Пальцы скользили по клавиатуре. И мне казалось, что и пальцы тоже
посмеиваются.
Эта первая яркая встреча мне очень запомнилась. Но не с нее началась
наша дружба. Дружба пришла позже.
1930 год. Ленинград. "Мюзик-холл". Дунаевский -- дирижер оркестра. Я
выступаю со своей первой программой. Мы часто беседуем, сидя у рояля. И оба
любим эти беседы. Мы оба молоды. Оба готовы, погрузившись в море звуков,
мечтать и не замечать всего, что нас окружает.
-- Исаак Осипович! -- кричит помощник режиссера. -- Вас ждут на сцене.
-- Но Дунаевский ничего не слышит и продолжает играть. Для того чтобы его
остановить, его нужно схватить за руки. Именно это я и делаю:
-- Дуня, -- говорю я, -- тебя зовут.
Он как будто просыпается:
-- А? Где?
-- Тебя зовут на сцену.
Он нехотя встает, и в глазах его скука. Туда, куда его зовут, он идет
нехотя. Там уже другая жизнь. Там репетиция. Там огорчения. Кто-то взял не
ту ноту, кто-то фальшиво спел, кто-то неритмично танцует. Нет порыва, нет
вдохновения, значит -- нет и творчества. И ему скучно.
Когда я ему однажды сказал:
-- Дуня, что бы нам такое сделать, чего еще в моем джазе не было? -- он
улыбнулся, характерным жестом почесал сначала лоб, потом кончик носа и
ответил:
-- Давай сядем к роялю.
Только этого я и ждал. Я знал, что раз он сел к роялю, он от него не
отойдет, пока вдоволь не напьется сам и не напоит меня музыкой.

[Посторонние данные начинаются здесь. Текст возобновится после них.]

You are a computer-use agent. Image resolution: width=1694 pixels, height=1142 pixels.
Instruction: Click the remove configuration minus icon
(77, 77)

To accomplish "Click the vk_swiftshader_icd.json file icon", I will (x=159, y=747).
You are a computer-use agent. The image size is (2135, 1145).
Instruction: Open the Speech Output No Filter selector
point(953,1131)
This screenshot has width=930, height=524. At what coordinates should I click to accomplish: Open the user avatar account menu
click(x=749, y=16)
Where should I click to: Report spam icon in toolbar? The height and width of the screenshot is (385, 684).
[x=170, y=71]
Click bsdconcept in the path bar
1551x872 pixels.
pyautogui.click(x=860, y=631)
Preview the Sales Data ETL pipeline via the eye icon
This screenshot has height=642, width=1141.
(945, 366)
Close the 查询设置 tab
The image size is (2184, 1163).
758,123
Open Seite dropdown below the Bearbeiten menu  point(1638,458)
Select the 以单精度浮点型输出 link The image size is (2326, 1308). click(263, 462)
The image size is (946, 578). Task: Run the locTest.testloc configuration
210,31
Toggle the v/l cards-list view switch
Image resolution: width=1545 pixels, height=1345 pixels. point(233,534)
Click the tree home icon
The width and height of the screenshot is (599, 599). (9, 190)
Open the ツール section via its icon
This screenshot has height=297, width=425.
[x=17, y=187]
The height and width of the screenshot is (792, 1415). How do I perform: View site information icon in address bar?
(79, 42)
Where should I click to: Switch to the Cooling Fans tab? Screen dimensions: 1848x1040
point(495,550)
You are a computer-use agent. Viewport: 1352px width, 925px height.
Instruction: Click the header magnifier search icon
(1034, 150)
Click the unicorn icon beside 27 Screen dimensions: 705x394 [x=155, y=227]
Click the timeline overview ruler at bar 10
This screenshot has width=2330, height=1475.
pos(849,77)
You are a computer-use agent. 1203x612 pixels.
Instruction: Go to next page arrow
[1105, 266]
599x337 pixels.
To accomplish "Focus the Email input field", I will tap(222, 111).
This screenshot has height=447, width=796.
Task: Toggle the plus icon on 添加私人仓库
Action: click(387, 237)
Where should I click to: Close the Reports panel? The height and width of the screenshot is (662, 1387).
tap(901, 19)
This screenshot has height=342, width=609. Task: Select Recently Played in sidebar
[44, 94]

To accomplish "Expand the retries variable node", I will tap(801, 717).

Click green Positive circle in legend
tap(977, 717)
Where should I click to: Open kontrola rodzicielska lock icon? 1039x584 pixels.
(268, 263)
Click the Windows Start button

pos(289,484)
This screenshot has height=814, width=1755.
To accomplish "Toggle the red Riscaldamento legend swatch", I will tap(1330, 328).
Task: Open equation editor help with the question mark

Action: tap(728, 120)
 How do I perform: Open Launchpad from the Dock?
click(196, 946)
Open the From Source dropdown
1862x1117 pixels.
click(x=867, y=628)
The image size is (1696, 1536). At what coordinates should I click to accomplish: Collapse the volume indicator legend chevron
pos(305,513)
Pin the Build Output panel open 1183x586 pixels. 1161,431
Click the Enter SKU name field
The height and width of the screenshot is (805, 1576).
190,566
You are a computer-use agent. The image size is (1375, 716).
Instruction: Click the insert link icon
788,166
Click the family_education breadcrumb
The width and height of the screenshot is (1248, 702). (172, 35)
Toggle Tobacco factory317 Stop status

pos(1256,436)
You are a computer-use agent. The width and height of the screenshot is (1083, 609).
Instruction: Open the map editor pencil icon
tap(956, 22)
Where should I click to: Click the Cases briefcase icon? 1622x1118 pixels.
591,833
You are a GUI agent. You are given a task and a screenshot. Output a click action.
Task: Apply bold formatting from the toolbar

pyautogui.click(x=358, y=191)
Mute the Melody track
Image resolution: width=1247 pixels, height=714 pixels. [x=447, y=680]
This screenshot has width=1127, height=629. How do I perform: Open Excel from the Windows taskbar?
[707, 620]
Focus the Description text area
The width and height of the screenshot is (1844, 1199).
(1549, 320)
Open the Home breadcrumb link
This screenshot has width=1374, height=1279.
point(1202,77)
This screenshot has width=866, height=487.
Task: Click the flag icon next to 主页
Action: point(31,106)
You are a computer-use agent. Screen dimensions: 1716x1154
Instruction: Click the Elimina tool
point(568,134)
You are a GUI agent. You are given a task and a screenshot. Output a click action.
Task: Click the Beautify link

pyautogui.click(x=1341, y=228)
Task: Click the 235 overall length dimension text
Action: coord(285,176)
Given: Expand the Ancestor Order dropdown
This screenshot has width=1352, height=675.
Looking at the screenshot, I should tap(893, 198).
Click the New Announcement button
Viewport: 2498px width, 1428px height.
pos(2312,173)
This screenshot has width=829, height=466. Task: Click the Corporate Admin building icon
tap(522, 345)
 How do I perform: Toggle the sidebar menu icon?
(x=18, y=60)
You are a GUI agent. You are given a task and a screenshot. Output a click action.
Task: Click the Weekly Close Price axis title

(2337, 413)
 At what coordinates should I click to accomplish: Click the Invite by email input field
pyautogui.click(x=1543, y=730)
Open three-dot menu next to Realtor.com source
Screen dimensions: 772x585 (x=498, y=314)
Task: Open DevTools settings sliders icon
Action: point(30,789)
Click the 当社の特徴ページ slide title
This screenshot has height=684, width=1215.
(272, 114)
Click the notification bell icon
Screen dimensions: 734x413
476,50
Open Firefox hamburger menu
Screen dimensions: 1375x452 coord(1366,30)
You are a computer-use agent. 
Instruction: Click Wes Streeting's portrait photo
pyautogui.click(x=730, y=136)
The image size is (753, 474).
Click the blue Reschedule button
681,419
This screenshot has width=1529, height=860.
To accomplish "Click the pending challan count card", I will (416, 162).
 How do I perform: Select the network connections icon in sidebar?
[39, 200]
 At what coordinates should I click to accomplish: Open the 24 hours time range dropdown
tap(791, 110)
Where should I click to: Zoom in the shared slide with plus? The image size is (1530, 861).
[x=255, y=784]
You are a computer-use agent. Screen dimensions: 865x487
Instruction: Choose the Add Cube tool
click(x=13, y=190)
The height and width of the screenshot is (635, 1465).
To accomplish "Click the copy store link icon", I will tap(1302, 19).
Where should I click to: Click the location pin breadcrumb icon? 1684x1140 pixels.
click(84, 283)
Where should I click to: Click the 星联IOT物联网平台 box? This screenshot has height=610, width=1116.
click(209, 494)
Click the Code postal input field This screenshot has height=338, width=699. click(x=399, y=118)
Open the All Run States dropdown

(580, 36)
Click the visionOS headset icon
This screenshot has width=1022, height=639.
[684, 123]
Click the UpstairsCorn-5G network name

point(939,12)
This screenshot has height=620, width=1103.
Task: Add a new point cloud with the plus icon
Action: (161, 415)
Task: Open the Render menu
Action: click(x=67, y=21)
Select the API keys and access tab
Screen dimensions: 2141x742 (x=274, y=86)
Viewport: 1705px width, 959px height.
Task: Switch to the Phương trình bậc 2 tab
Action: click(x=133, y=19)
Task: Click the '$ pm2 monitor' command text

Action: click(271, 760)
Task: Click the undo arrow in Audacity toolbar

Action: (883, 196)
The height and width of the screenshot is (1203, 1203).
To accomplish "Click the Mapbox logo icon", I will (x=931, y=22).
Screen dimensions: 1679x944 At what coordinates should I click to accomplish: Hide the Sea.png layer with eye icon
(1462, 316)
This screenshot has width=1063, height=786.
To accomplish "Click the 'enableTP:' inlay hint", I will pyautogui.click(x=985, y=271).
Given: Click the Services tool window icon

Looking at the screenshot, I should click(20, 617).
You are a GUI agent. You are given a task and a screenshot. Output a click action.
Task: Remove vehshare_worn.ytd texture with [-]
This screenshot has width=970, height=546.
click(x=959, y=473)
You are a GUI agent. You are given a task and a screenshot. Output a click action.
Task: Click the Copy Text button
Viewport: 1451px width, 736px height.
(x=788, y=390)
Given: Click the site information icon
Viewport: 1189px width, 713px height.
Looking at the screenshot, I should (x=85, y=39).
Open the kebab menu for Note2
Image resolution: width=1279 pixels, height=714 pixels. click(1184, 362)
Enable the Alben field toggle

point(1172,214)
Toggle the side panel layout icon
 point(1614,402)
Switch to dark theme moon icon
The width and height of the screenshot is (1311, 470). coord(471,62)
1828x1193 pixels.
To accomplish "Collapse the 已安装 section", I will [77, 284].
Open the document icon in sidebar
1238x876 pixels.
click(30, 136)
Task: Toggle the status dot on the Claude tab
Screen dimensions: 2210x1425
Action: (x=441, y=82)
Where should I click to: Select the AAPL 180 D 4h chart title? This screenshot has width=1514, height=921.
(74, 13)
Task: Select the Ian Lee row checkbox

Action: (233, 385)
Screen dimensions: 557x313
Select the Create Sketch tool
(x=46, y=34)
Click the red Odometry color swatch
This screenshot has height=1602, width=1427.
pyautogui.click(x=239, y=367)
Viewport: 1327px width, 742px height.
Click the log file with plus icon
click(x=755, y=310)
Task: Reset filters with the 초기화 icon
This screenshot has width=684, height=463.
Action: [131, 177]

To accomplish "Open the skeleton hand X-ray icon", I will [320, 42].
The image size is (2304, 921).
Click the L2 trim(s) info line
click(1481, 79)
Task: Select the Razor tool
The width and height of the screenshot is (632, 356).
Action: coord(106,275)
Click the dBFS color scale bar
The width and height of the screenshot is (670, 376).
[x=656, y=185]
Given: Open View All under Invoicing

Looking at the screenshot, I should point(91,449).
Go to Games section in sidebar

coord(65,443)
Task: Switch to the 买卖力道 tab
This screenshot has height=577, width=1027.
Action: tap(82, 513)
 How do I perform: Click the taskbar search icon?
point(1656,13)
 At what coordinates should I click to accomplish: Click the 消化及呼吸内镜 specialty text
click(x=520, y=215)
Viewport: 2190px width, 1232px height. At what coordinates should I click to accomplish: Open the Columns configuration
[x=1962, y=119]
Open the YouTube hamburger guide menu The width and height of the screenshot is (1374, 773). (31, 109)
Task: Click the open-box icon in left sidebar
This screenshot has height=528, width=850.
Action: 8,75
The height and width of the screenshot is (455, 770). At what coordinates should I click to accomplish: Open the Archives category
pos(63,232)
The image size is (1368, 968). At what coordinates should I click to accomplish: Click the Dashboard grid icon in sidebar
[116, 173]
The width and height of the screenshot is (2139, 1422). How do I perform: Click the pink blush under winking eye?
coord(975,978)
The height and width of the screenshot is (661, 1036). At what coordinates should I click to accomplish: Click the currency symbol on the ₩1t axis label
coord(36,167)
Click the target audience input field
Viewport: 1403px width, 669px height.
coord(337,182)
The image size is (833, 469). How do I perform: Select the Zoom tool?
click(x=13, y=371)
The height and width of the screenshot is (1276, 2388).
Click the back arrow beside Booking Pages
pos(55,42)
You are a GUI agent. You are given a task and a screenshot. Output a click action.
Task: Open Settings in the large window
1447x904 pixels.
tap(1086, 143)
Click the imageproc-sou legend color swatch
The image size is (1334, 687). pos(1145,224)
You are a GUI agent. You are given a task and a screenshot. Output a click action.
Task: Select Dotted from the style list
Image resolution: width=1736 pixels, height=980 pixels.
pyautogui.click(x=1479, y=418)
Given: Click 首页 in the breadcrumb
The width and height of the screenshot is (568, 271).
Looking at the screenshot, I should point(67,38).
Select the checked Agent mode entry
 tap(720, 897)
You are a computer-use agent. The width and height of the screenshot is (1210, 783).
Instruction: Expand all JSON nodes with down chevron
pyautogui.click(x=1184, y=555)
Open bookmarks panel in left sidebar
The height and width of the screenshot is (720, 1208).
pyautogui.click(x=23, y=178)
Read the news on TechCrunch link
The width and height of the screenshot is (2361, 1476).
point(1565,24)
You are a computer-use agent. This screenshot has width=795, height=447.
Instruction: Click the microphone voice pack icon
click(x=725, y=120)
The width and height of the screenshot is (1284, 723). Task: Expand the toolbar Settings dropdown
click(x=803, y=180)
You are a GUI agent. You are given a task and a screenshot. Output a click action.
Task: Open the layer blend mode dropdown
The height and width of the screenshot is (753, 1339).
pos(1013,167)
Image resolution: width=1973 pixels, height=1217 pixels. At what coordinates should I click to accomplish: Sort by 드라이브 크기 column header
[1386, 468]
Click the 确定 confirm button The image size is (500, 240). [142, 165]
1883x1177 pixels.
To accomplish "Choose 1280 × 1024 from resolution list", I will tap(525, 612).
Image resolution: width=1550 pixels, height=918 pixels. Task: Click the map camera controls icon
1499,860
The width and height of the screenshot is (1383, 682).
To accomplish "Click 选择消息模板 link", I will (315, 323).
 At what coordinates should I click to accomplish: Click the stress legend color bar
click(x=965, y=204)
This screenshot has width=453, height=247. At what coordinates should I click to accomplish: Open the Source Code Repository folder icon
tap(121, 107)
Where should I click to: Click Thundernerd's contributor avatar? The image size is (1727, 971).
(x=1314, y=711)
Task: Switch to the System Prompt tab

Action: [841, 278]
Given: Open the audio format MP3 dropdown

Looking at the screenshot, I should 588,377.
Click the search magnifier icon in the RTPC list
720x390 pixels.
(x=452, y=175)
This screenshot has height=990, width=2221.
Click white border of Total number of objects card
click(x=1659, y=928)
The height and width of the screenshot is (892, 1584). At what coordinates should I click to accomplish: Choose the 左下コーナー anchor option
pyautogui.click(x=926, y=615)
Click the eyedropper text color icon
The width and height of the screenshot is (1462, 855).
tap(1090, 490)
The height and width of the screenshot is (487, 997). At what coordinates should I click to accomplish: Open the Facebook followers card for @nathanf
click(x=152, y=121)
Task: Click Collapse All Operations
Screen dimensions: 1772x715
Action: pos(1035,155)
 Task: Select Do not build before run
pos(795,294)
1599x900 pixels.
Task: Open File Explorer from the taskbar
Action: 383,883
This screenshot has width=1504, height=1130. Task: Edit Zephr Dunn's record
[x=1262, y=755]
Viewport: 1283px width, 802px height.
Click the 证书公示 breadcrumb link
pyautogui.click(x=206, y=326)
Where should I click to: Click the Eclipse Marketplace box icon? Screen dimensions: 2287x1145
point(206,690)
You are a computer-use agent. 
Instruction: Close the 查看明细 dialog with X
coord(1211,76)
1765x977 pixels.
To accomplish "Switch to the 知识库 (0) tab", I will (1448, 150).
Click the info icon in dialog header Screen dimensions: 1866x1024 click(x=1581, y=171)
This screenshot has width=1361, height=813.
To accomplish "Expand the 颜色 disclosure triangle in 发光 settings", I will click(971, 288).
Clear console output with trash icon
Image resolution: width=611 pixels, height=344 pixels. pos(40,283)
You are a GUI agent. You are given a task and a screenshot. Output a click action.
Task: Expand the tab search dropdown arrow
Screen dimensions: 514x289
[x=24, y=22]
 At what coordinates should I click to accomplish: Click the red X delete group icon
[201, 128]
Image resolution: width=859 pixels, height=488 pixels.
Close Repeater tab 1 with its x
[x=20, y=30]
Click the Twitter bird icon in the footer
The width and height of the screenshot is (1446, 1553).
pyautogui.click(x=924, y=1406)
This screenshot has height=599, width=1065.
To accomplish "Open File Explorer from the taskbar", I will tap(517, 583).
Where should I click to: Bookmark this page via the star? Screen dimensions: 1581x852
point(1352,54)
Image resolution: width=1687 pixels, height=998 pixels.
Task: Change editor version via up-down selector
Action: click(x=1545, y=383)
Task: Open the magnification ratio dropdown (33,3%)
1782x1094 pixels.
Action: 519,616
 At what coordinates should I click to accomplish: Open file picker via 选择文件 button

Сколько мы просидели тогда у рояля, я не помню, очень долго. Мы забыли
обо всем на свете. Бесконечной чередой неслись мелодии русские, поражавшие
молодецкой широтой и удалью, украинские, трогавшие лирикой и весельем,
еврейские, с их грустью и сарказмом. -- Так возникла программа "Джаз на
повороте", а потом "Музыкальный магазин", а потом "Темное пятно", "Веселые
ребята". Это было время наиболее частых наших встреч, совместной работы,
тесной дружбы. Когда я переехал в Москву, наши встречи стали редкими, но и
тут творческая дружба не прерывалась. Песни Дунаевского постоянно
появлялись в наших программах: "Песня первой любви" на стихи Матусовского,
"Дорогие мои москвичи" на стихи Масса и Червинского и сколько еще других.